Once Veronica has caught the bad guy, she wants to be sure that he will be locked up in prison. This comfort level could be achieved by Jeremy Bentham’s Panopticon, a prison model described in detail in the Michel Foucault article. Betham designed a prison that would allow the guards to view all of the inmates and not be seen themselves. The inmates would not be able to see anyone else. The benefits of this arrangement are obvious: “If the inmates are convicts, there is no danger of a plot, an attempt at collective escape, the planning of new crimes of the future, bad reciprocal influences” (Foucault 1979, p. 303). The inmates are in jail for a reason, so the more surveillance, the better.

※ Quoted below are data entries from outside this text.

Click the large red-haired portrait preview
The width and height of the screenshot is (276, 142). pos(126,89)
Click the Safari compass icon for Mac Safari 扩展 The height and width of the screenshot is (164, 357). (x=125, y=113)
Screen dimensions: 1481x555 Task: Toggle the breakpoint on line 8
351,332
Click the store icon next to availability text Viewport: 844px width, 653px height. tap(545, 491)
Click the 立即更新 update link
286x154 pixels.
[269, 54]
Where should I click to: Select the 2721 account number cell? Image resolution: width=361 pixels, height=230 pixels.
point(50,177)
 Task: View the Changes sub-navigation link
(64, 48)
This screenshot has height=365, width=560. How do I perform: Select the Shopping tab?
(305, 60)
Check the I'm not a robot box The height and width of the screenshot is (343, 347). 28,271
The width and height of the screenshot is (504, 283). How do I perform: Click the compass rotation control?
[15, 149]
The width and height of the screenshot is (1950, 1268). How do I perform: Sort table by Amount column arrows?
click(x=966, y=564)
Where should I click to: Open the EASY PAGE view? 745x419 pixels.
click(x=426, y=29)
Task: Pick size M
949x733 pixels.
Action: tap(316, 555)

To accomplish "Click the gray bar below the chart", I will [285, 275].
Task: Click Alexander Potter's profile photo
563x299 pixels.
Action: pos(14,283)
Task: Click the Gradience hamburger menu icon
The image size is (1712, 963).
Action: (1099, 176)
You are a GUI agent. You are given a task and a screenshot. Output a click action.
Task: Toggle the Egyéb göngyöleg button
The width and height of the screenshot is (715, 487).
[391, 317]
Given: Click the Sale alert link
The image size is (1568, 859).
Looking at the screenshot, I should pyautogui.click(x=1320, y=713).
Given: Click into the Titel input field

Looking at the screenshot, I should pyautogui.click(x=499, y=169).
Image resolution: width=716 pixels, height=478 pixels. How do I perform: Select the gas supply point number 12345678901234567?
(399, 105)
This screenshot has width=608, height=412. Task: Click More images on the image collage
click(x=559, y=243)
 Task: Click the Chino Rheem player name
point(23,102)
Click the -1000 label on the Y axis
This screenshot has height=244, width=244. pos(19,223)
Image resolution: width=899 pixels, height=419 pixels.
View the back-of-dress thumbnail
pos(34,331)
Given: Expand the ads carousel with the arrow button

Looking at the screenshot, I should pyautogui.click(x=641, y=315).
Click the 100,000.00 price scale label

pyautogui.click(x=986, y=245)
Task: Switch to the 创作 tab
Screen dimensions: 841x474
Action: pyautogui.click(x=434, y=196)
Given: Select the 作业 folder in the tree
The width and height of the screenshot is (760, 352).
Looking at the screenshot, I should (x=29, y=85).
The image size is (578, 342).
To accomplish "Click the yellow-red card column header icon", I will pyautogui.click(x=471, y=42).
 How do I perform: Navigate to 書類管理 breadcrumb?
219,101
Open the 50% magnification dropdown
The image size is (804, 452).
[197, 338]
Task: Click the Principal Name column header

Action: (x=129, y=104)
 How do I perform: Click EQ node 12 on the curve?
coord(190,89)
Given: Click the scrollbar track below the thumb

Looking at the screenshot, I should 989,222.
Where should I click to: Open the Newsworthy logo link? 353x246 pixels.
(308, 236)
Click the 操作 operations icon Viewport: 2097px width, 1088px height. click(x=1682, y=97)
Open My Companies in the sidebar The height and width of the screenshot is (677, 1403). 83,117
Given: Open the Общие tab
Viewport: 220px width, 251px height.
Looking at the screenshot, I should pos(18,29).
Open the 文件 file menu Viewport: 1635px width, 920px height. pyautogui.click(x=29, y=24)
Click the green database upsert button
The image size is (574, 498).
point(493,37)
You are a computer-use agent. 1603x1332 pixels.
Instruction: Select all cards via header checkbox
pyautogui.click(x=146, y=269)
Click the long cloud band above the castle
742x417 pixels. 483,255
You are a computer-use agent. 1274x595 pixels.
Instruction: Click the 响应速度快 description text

I’m sure there’s a saying that captures this more eloquently, but there’s an old idea that perfectly connects surveillance and privacy: If you’re doing something bad, then your privacy does not need to be respected and surveillance is justifiable. If you’re not doing anything wrong then you can still try to have some degree of privacy, but surveillance shouldn’t matter because you don’t have anything to hide, right? The Jones and Soltren article explores the privacy preferences of college students on Facebook and determines that students are very easy to surveil.
First of all, Jones and Soltren were able to download information from the majority of four university’s Facebook pages. Even though they didn’t do anything with them, they were still presented with screen names and mobile phone numbers for complete strangers (Jones and Soltren 2005, p. 9). If Veronica needed to get this information for one of her cases, it is clear that it would have been fairly easy to do.
Some of the conclusions that this study came to include that “A substantial proportion of students share identifiable information” and “The most active users disclose the most” (Jones and Soltren 2005, p. 16). Not all students published their mobile phone numbers, but most had their real name, high school, and interests or activities. This seemingly harmless information is enough to identify and locate a person. Facebook users may think that choosing some privacy options is sufficient, but truthfully, any online profile holds valuable and accessible information.
Veronica, along with other private detectives, relies on her suspect’s forgetfulness in order to catch them. She can assume that even if they didn’t drop their driver’s license at the crime scene, some clue will turn up that will lead her to them. This clue might be found from their Facebook page, or their daily tweets, or, if they’re a really naive criminal, their Blippy account. The inherent lack of privacy on the Internet makes surveillance easier than tailing someone in a car. Veronica may appreciate these features, but users must keep in mind who could be looking at them.